→ **EXERCISE DESCRIPTION**: Read the lines below and count those that have the word "left". Respond with the number only.

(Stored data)

= = = = =

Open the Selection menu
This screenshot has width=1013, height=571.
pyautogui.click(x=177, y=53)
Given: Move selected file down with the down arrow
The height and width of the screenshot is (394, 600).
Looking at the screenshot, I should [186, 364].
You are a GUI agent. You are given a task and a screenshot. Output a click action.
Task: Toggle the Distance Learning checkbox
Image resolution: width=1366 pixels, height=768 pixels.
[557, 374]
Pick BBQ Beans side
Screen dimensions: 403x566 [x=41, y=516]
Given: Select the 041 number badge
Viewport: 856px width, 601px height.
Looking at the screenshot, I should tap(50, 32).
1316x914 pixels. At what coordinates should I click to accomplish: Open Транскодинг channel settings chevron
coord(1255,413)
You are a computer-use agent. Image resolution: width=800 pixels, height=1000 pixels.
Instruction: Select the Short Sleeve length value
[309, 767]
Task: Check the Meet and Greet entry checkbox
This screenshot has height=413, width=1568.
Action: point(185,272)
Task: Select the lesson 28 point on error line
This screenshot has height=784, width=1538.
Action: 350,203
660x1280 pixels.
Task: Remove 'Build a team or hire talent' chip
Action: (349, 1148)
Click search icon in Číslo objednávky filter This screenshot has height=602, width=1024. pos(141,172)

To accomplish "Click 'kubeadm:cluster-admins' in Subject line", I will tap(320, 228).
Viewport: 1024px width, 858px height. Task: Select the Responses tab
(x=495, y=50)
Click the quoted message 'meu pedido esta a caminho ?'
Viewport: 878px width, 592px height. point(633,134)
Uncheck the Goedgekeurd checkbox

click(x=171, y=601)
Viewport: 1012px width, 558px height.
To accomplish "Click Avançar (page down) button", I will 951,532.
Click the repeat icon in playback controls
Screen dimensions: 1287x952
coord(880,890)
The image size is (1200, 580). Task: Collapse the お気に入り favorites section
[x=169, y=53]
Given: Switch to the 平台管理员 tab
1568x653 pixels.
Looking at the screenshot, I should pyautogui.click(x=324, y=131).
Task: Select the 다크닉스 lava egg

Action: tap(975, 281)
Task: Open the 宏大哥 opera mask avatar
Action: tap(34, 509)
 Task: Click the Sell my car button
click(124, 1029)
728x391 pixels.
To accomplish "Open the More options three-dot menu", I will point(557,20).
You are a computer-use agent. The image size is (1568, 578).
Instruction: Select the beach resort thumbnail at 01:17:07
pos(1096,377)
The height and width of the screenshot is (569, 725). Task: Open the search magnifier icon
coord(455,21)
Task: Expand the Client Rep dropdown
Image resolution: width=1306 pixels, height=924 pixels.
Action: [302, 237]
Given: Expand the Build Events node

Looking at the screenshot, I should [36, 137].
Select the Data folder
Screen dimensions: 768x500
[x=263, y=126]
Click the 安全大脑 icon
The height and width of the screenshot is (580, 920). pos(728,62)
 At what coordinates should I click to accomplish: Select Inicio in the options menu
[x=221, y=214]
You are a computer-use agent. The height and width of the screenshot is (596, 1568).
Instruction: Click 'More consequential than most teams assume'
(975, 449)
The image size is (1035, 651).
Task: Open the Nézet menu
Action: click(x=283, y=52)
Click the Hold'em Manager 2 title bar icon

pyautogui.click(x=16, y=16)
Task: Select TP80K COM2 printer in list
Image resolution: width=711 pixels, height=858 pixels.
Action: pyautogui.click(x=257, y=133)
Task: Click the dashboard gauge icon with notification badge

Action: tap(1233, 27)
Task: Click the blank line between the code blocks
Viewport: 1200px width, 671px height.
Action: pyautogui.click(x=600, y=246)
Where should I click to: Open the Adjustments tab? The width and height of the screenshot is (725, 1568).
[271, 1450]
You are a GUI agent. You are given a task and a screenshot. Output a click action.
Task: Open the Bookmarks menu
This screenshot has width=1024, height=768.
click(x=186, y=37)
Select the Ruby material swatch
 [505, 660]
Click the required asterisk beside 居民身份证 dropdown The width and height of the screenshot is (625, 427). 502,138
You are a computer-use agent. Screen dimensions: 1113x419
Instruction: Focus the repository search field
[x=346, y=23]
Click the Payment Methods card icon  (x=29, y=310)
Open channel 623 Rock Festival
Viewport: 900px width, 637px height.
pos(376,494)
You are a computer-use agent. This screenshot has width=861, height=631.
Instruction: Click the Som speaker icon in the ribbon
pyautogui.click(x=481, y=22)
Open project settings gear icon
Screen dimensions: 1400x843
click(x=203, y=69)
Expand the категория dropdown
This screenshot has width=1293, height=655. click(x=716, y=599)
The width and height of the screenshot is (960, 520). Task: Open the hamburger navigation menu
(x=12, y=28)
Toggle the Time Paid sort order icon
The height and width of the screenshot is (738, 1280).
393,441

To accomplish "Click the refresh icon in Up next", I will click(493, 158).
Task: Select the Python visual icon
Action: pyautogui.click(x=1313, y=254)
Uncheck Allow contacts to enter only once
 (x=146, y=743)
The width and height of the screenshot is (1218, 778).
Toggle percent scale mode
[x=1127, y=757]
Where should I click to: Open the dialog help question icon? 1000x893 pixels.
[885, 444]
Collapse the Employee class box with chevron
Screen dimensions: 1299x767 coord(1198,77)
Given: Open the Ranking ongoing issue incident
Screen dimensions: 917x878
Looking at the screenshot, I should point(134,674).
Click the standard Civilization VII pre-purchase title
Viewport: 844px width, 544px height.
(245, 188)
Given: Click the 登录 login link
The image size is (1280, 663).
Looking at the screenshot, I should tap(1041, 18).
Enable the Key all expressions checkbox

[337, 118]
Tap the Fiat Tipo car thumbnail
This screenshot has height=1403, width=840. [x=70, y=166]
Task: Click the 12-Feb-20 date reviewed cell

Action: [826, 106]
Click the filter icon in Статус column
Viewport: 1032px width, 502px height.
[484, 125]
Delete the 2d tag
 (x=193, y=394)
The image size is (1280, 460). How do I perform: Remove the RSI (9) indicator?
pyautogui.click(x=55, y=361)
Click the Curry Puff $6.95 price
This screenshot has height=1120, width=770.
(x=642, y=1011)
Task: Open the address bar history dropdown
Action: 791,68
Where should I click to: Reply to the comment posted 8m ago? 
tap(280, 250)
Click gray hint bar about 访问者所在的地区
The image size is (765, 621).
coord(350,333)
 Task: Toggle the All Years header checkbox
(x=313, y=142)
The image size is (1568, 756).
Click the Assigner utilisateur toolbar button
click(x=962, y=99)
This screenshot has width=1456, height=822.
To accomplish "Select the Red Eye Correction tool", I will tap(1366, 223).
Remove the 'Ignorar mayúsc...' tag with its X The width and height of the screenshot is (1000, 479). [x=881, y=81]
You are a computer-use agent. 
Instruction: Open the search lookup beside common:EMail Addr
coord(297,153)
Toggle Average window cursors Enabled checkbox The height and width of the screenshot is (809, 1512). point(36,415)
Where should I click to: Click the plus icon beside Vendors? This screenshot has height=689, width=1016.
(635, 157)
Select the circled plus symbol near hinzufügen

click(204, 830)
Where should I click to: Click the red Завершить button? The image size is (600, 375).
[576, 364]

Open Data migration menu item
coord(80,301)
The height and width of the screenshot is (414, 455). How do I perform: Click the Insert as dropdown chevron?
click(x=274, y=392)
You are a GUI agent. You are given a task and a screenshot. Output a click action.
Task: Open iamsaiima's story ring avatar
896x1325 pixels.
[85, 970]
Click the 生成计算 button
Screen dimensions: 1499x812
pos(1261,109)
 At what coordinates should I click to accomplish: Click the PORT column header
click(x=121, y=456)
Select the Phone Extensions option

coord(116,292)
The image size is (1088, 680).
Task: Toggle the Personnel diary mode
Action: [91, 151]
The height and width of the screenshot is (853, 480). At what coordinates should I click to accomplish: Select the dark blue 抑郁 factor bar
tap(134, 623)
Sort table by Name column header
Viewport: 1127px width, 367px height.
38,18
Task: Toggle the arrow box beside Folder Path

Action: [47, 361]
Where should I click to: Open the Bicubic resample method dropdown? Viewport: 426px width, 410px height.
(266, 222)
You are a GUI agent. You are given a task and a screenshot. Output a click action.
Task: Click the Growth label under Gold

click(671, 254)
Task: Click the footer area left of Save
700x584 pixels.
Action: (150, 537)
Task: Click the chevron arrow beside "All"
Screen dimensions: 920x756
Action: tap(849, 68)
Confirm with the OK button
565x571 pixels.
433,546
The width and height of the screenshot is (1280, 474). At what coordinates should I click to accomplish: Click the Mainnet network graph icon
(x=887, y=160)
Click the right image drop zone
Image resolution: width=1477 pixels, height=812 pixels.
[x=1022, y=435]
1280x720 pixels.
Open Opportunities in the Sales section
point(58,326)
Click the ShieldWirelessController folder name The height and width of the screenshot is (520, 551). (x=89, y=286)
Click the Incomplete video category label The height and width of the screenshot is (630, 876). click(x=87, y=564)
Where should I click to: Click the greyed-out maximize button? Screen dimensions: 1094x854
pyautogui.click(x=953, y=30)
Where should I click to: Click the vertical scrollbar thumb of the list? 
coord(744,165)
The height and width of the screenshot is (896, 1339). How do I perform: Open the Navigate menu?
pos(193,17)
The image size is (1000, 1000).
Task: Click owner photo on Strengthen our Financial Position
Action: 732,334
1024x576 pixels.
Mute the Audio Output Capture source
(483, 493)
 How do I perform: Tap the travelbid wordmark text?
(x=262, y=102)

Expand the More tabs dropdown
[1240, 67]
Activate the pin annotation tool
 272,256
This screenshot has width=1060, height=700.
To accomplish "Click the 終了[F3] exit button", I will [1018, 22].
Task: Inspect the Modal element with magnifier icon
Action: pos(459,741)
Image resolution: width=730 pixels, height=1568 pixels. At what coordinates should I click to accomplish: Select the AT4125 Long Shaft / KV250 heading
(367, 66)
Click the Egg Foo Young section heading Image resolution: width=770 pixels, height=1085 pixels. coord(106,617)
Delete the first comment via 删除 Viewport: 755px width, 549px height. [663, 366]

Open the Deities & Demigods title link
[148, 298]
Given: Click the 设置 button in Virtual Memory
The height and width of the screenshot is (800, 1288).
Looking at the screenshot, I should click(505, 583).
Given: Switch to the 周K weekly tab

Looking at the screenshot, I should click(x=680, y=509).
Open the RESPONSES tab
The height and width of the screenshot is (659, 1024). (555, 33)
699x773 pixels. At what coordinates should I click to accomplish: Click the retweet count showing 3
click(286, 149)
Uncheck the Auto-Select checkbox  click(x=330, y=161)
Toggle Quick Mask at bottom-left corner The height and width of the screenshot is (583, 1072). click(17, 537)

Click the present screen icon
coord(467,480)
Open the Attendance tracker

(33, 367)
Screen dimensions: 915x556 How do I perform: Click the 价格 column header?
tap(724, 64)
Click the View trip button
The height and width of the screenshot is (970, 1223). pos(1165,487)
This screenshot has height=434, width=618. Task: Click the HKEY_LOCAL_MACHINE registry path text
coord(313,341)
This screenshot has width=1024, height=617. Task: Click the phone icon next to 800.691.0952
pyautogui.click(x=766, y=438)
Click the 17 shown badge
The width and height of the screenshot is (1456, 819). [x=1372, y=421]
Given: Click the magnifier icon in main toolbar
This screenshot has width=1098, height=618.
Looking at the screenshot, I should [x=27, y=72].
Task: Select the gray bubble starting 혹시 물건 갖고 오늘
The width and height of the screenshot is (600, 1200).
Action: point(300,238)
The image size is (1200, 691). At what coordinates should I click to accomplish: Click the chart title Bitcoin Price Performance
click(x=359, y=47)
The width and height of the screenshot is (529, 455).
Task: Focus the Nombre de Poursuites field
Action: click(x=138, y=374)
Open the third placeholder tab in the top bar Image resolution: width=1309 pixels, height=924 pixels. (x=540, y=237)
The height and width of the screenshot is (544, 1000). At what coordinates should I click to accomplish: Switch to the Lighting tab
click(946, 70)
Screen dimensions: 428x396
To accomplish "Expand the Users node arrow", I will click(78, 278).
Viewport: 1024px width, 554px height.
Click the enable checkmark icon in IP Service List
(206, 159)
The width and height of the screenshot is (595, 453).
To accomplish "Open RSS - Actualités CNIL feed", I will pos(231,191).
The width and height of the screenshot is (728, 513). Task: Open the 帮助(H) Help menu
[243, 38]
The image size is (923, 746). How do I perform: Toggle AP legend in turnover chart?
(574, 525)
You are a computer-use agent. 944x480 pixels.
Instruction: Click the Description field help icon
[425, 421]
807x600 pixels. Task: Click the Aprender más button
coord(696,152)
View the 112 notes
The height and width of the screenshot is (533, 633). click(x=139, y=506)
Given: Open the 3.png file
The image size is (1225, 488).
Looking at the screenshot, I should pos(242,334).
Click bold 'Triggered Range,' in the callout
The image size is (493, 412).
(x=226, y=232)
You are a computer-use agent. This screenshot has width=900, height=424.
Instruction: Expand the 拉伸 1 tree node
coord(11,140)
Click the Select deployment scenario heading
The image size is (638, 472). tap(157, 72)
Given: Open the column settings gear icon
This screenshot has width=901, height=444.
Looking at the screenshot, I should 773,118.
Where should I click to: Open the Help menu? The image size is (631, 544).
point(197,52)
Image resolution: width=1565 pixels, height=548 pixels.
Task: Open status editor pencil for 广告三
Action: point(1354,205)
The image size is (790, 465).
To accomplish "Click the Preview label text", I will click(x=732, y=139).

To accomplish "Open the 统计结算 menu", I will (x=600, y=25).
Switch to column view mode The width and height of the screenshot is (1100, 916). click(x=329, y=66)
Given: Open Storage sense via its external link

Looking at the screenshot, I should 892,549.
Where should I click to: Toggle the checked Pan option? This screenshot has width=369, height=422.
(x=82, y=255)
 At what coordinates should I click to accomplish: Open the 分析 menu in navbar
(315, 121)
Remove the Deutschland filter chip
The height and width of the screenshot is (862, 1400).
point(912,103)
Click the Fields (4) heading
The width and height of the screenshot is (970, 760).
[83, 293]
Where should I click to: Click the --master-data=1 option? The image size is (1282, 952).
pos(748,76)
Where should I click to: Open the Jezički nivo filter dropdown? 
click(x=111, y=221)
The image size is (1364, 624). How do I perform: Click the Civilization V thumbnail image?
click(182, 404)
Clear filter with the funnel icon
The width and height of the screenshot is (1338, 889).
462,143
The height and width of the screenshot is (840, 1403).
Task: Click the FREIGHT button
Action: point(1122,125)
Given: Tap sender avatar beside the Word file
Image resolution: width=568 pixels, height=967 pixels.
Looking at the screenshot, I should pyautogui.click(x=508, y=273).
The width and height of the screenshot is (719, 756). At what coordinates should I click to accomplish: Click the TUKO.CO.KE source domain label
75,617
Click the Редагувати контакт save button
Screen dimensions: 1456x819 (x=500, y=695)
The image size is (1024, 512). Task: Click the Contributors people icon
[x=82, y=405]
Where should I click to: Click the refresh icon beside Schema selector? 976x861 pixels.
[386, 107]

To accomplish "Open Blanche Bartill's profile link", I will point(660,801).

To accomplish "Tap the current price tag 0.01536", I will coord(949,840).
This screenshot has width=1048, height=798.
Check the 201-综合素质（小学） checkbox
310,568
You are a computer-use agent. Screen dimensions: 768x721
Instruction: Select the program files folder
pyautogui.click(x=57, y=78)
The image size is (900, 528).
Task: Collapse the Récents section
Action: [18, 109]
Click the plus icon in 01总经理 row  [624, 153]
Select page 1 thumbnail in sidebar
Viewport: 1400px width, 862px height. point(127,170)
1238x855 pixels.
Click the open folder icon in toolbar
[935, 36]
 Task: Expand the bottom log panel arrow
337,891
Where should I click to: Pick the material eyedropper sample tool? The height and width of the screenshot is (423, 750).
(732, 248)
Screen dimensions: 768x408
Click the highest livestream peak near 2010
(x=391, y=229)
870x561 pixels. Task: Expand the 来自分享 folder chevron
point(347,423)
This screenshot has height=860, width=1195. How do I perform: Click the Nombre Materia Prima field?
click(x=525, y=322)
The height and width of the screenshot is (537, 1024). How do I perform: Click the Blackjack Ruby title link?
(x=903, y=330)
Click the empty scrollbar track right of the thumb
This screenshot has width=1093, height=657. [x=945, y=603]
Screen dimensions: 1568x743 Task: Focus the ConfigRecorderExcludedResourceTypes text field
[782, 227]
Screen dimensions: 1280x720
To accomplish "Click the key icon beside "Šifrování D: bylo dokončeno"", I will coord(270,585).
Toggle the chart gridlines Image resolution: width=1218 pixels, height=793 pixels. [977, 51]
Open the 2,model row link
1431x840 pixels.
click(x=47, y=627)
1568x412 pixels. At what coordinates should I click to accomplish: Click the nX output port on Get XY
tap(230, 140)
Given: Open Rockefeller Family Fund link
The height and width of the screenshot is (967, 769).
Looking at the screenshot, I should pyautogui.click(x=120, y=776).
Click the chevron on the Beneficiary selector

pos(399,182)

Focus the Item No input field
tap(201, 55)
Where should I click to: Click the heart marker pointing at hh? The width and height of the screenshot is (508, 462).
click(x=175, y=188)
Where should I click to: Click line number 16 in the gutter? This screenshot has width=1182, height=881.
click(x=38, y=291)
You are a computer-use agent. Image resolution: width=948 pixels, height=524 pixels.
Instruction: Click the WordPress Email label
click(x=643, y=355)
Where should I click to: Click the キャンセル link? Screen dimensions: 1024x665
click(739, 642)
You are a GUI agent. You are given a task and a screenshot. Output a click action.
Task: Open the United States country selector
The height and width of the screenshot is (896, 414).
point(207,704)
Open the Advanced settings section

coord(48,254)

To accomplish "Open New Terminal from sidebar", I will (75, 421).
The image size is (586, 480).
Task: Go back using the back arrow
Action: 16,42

= = = = =

→ **WRITTEN ANSWER**: 2